Here's What's in President Biden's Executive Order on Police Reform
This month, President Biden formally announced an executive order that has been in the works since at least January, an executive order signed on the second anniversary of George Floyd's death and one that makes sure, as Biden says, his name is "more than a hashtag." The four officers who murdered Floyd were all convicted of federal charges brought by Attorney General Merrick Garland while two have been convicted on state charges and two more await trial. Dozens of states and cities have passed hundreds of laws and ordinances reforming the police. Federal investigations, which were used only once by the Trump administration, were launched into the Minneapolis, Phoenix, Louisville, and Mount Vernon Police Departments in 2021 alone; the 2023 budget proposes more funding for investigations like these. The COPS Office has secured more than $125 million in new funding to build community policing, with much more expected in the coming years. Now, this executive order is the most concrete and consequential step ever taken to reform policing in U.S. history. This order:
- Establishes a national database for police misconduct that includes officers convicted of crimes, decertified, fired, successfully sued, who have a history of complaints, or who resigned or retired while under investigation.
- Strengthens pattern or practice investigations by improving coordination and directing the issuance of best practice guidelines.
- Mandates that federal law enforcement agencies preserve all evidence related to misconduct investigations and ensures timely and consistent discipline.
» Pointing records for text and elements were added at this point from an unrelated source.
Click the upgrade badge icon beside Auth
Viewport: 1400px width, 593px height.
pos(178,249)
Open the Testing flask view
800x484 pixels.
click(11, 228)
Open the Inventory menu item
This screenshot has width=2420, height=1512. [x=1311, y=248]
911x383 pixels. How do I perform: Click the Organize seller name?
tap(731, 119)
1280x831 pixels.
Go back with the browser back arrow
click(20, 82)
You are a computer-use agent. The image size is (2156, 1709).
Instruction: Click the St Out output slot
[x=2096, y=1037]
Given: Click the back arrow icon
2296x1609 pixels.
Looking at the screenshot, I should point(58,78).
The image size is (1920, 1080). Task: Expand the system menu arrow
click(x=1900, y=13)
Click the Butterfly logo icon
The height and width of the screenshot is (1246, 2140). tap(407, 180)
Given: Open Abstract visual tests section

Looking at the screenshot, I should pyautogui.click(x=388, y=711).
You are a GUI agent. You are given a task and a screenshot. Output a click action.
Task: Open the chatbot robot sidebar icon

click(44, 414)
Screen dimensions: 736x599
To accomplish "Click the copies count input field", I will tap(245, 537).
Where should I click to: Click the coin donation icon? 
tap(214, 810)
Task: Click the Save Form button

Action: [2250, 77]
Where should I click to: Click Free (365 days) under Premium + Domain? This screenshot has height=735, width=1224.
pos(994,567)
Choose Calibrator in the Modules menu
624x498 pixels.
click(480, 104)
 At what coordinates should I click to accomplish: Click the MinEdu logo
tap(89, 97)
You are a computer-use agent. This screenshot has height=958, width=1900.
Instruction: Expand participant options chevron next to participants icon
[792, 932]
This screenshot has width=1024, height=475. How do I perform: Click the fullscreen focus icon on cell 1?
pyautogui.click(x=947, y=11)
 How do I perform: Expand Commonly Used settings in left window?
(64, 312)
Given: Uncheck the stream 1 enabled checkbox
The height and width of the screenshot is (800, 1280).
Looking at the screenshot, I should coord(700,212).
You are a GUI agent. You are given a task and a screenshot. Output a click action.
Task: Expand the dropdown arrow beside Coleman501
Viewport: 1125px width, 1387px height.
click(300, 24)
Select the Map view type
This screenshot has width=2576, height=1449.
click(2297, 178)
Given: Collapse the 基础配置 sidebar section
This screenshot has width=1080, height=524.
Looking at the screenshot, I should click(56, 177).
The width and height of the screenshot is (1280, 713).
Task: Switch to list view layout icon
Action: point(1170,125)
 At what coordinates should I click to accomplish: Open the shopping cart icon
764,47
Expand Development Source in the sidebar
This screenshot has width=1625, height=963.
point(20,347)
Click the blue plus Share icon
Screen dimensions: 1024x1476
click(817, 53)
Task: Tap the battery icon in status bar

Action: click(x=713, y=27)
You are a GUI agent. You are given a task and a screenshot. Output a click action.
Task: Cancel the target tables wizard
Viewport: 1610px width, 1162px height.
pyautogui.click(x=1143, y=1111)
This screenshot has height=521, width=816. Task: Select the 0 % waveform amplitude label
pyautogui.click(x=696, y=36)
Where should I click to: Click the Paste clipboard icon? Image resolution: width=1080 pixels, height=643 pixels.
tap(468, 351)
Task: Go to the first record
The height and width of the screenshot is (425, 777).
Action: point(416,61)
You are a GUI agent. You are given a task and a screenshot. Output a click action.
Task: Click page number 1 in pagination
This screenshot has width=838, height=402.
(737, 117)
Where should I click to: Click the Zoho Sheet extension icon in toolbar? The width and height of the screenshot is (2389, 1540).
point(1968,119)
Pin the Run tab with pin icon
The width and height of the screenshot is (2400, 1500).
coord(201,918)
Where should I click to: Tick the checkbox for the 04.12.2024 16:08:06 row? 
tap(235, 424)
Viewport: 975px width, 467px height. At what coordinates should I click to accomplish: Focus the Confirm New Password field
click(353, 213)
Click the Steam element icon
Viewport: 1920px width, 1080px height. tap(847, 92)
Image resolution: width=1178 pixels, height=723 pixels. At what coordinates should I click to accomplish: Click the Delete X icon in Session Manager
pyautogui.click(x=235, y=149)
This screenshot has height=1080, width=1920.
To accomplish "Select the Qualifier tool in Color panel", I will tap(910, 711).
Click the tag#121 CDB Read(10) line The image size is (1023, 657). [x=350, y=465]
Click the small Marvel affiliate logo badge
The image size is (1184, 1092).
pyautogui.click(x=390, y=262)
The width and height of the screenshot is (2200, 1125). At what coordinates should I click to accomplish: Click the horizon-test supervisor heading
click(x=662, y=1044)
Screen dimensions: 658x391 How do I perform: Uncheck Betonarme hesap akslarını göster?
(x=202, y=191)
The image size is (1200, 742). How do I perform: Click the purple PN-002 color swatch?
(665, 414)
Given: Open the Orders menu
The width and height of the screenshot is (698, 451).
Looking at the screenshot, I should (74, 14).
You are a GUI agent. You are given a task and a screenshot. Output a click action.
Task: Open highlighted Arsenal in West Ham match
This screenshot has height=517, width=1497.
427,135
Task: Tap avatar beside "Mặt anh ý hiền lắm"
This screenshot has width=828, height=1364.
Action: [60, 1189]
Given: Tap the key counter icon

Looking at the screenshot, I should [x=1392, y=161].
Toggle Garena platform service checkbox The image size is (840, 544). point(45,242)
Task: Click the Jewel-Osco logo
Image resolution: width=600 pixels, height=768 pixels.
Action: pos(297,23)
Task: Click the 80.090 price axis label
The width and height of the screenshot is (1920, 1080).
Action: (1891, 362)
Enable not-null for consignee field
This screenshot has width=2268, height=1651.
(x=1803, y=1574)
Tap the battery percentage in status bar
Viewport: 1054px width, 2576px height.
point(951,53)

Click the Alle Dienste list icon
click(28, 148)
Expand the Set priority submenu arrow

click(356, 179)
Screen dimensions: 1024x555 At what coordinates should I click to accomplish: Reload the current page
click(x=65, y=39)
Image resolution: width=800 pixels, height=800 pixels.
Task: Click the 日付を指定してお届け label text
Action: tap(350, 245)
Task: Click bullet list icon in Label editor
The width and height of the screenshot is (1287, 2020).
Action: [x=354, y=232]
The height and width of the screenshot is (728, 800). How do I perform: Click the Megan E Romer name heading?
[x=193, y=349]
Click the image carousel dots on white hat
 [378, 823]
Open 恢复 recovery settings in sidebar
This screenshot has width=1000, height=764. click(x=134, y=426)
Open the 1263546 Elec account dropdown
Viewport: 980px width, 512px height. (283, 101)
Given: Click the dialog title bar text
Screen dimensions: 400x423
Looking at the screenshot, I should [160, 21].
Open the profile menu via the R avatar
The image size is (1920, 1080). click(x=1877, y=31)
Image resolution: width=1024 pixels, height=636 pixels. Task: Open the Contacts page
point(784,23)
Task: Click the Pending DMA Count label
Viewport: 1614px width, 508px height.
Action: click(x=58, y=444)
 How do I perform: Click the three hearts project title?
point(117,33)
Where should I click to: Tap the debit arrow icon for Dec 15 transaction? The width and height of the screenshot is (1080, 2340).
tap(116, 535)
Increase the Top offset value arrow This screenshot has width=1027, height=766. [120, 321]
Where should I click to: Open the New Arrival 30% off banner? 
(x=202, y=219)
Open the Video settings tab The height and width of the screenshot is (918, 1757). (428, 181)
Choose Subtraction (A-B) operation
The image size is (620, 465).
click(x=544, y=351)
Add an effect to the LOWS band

- Requires body-worn cameras for federal law enforcement officers as well as that agencies publicly post their related policies.
- Bans the use of carotid restraints and chokeholds and restricts no-knock warrants.
- Limits the use of force for federal LEAs, mandates annual training on these policies, imposes a duty to intervene against misconduct by fellow officers and a duty to render medical care, and places de-escalation training front and center in federal police training.
- Restores and drastically expands the Obama-Biden ban on the transfer of military equipment to police departments to be even more broad than was called for in the George Floyd Justice in Policing Act.
- Ensures only the best federal LEOs are hired by prioritizing diversity in hiring and enhancing efforts to stomp out white supremacy in the ranks as well as cutting off partnerships with the most brutal local law enforcement agencies.
- Directs the attorney general to issue guidance and clarify resources for innovative approaches to respond to people experiencing mental health crises and establishes guidelines for the use of drugs like ketamine outside the hospital setting.
- Prioritizes and expands officer wellness programs designed to prevent suicide and bolster mental health among police officers.
- Requires annual anti-bias training for federal law enforcement officers.
- Tracks data on use-of-force incidents by the end of the year and requires this database to be updated at least monthly as well as data on officers killed or injured and fully implements the Death in Custody Reporting Act.
- Directs the Department of HHS to conduct and publish a study on the mental, physical, and public health effects of use-of-force incidents on communities; highlights mental health resources available to communities; and requires the attorney general to issue best practice guidance for police-community dialogue.
- Launches the first National Academy of Sciences study on the impact of facial recognition technology.
- Establishes a working group on how to collect and publish data on police practices and data transparency.
- Requires full implementation of the FIRST STEP Act passed in 2018.
- Creates a committee to propose a government-wide strategic plan to reform the federal criminal justice system.
- Improves the conditions of confinement, including increasing mitigation of COVID-19 and limiting restrictive confinement for women, juveniles, and persons in recovery.
- Requires that law enforcement agencies that receive federal grants and accreditation implement policies consistent with those in the executive order.
George Floyd has already seen accountability with the men who murdered him sentenced to prison. Now, with this executive order, he is seeing justice. The final step of this chapter is for Congress to finally pass the George Floyd Justice in Policing Act and codify the policies laid out in this executive order into law; I'm also calling on President Biden to establish a national policing commission and to conduct more investigations into police departments like those in Kenosha, Huntsville, Spokane, Austin, and other places around the country. Justice for George Floyd is just the first step. We need to see justice for black and brown Americans at every level.